[Document excerpt]
□ □ □ □ □ □ □

Jones was part of a recent gathering at UChicago’s Office of Multicultural Student Affairs, where 55 students from five South and West side high schools spent the day debating about, and attempting to resolve, some of the world's most pressing problems.
“We frequently did a round robin, which gave everybody in the room a chance to say what their country thinks,” Jones said.
The inaugural Chicago-Hyde Park Model United Nations Conference (CHPMUNC) represents an expansion of Model United Nations efforts at the University.
“We’d known for the past year that we wanted to use our considerable manpower and resources to reach out to schools in the local community that didn't have Model UN programs,” said Gabriel Panek, a fourth-year who just finished his term as Secretary-General for UChicago's Model UN conference, which recently hosted 2,600 high school students at the Palmer House in February.
For CHPMUNC, 20 UChicago students worked with high schoolers over approximately three months to teach them about current affairs, public speaking, diplomacy and why all this matters.

□ □ □ □ □ □ □

[Given information]
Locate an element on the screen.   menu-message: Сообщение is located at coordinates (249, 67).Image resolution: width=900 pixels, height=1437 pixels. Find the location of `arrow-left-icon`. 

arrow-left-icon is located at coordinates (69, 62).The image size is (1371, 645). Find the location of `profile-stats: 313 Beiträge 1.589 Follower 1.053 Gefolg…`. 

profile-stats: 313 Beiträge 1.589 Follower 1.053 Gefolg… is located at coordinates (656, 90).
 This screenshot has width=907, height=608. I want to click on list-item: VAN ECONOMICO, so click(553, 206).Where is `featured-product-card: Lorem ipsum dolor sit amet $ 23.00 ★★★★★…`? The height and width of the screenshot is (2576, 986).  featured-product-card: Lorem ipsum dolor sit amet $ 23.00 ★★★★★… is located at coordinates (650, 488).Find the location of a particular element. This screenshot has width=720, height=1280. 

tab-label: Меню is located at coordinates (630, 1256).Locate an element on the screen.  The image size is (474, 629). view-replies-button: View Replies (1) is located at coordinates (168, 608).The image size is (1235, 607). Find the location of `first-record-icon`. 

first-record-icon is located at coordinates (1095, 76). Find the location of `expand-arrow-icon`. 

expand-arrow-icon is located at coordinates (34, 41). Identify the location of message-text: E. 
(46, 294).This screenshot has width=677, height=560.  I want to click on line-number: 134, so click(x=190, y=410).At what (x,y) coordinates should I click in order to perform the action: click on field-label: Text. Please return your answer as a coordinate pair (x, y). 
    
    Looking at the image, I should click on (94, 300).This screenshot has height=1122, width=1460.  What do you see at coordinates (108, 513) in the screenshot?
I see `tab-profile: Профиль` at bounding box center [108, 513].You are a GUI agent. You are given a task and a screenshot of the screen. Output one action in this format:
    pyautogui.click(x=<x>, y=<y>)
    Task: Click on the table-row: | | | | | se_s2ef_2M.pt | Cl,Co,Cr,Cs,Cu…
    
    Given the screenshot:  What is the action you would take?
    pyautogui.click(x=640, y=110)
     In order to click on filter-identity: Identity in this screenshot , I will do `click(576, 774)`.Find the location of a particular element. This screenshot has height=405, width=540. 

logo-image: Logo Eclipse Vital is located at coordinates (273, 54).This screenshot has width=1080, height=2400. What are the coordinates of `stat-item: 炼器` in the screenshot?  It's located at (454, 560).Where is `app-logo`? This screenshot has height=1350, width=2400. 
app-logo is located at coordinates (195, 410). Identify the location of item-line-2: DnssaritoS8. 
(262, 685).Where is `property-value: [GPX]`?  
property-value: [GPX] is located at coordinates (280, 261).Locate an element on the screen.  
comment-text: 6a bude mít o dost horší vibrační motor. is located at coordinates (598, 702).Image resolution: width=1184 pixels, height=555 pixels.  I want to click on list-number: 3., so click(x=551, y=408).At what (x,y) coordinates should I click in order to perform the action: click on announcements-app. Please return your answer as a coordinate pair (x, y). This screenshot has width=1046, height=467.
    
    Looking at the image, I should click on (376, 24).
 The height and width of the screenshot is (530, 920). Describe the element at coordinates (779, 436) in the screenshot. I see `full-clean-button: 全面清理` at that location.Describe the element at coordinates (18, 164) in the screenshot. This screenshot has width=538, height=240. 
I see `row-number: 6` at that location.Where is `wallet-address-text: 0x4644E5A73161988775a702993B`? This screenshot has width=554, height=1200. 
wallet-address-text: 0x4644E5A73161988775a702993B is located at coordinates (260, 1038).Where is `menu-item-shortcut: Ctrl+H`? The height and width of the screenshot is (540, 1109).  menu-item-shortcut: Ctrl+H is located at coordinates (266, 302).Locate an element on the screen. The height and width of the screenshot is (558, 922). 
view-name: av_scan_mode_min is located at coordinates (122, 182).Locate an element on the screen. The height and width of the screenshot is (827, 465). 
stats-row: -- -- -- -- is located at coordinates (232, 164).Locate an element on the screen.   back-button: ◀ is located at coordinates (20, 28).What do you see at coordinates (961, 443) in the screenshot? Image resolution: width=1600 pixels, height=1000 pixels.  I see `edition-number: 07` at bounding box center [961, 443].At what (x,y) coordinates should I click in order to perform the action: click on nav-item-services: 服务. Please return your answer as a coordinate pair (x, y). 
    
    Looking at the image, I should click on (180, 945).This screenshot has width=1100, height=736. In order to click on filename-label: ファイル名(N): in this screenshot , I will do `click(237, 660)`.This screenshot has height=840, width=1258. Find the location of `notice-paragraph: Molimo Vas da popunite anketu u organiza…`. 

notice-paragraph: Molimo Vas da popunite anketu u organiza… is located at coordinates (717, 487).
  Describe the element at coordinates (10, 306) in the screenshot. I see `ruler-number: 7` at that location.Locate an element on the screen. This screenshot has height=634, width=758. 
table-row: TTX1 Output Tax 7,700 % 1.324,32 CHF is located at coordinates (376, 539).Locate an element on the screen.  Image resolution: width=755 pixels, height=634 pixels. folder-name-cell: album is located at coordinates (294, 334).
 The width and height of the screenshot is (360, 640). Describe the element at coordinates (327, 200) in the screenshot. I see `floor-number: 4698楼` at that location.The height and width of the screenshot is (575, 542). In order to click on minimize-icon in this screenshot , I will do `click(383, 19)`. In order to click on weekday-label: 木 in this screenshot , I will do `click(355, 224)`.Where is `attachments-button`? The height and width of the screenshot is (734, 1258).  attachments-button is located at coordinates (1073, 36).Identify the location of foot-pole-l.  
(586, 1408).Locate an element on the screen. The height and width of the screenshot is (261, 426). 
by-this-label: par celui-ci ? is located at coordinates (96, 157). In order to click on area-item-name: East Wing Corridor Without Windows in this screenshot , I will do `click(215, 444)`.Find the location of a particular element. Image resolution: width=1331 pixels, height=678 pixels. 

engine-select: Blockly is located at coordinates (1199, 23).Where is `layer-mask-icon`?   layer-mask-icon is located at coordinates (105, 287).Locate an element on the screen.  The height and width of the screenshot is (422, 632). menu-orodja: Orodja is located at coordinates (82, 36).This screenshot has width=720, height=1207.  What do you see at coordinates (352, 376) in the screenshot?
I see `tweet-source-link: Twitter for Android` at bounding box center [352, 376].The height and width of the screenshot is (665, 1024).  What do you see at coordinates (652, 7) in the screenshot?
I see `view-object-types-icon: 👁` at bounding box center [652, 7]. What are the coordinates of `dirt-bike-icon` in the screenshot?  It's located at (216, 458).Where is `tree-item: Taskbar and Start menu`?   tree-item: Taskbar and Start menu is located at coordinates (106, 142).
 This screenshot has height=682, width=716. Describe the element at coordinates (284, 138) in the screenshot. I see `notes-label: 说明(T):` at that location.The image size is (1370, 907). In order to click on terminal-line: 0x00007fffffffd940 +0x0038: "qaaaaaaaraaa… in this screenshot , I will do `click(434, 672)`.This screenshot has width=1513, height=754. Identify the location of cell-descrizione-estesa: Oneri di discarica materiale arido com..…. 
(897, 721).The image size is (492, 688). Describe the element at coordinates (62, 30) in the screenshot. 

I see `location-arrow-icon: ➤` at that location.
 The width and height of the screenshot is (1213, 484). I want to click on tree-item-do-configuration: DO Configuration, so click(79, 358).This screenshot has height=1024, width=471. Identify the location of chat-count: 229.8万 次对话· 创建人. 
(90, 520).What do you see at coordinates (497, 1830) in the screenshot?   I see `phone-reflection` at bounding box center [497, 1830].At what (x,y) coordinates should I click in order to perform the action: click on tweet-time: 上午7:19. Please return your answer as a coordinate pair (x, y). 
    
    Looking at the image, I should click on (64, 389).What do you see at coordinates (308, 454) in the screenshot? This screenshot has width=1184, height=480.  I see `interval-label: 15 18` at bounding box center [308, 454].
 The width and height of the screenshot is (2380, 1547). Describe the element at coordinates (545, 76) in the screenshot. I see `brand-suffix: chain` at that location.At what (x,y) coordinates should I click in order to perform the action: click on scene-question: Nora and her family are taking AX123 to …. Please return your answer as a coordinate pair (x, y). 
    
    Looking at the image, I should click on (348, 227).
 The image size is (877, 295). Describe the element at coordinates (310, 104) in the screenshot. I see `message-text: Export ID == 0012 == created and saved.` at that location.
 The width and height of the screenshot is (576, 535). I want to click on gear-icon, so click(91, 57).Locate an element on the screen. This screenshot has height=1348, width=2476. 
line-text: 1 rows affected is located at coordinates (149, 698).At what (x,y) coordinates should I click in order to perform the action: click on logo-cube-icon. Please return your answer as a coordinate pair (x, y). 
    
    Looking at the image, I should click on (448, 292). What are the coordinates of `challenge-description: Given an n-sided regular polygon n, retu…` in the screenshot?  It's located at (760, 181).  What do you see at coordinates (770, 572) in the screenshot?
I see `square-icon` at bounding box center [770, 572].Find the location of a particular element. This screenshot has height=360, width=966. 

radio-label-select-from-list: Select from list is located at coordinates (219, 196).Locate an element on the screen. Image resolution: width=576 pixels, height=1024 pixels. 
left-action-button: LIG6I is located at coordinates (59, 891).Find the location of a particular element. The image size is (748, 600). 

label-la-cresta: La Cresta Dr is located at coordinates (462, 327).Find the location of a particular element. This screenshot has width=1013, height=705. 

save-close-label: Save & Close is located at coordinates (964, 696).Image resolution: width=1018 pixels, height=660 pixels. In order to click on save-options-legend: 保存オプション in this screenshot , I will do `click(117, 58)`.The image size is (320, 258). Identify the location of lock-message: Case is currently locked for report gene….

□ □ □ □ □ □ □

[Work request] Do these statements agree with the Model UN excerpt? 1. The conference brought together 55 students from five high schools. 2. UChicago students worked with the high schoolers for about six months. 3. UChicago's Model UN conference hosted 2,600 high school students at the Palmer House in March.

[Problem solution]
1. Yes: "55 students from five South and West side high schools"
2. No: "over approximately three months"
3. No: "hosted 2,600 high school students at the Palmer House in February"